## REQUEST
Starting with the line containing "Technology (823, 49)" and going on through the line containing "後期高齢者医療制度の窓口負担割合 (104, 1434)", rewrite each line of the listing below, requests included, and add 57 to both coordinates in every answer.

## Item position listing
⟨
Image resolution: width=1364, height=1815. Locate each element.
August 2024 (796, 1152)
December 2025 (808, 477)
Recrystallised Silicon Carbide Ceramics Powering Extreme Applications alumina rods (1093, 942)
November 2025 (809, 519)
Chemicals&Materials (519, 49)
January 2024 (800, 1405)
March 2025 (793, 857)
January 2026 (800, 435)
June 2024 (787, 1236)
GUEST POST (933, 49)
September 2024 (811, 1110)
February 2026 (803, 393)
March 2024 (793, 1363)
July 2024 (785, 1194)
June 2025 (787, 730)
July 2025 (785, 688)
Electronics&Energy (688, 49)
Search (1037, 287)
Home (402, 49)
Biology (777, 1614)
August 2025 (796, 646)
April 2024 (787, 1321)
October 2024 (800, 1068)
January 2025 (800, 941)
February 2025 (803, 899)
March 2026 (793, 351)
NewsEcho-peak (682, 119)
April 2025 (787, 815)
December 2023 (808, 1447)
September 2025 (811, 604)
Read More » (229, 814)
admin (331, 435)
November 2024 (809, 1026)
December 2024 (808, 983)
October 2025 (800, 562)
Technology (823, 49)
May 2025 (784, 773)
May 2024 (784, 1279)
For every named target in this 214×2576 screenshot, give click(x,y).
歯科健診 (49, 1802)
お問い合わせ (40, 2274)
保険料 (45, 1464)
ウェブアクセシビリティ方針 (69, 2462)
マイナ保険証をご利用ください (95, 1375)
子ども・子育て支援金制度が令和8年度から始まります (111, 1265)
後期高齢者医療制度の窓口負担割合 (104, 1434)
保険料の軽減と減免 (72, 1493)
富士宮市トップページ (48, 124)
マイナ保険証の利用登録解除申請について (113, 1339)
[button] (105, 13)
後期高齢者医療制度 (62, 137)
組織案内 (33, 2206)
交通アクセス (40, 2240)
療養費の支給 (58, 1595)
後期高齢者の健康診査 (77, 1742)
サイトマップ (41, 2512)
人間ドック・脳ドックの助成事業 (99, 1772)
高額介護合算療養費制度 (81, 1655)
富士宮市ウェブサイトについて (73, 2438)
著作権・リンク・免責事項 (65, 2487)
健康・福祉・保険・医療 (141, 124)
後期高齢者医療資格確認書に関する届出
⟩
## RESULT FOR THIS EXERCISE
Technology (880, 106)
May 2025 (841, 830)
May 2024 (841, 1336)
For every named target in this 214×2576 screenshot, give click(x,y).
歯科健診 (106, 1859)
お問い合わせ (97, 2331)
保険料 (102, 1521)
ウェブアクセシビリティ方針 (126, 2519)
マイナ保険証をご利用ください (152, 1432)
子ども・子育て支援金制度が令和8年度から始まります (168, 1322)
後期高齢者医療制度の窓口負担割合 (161, 1491)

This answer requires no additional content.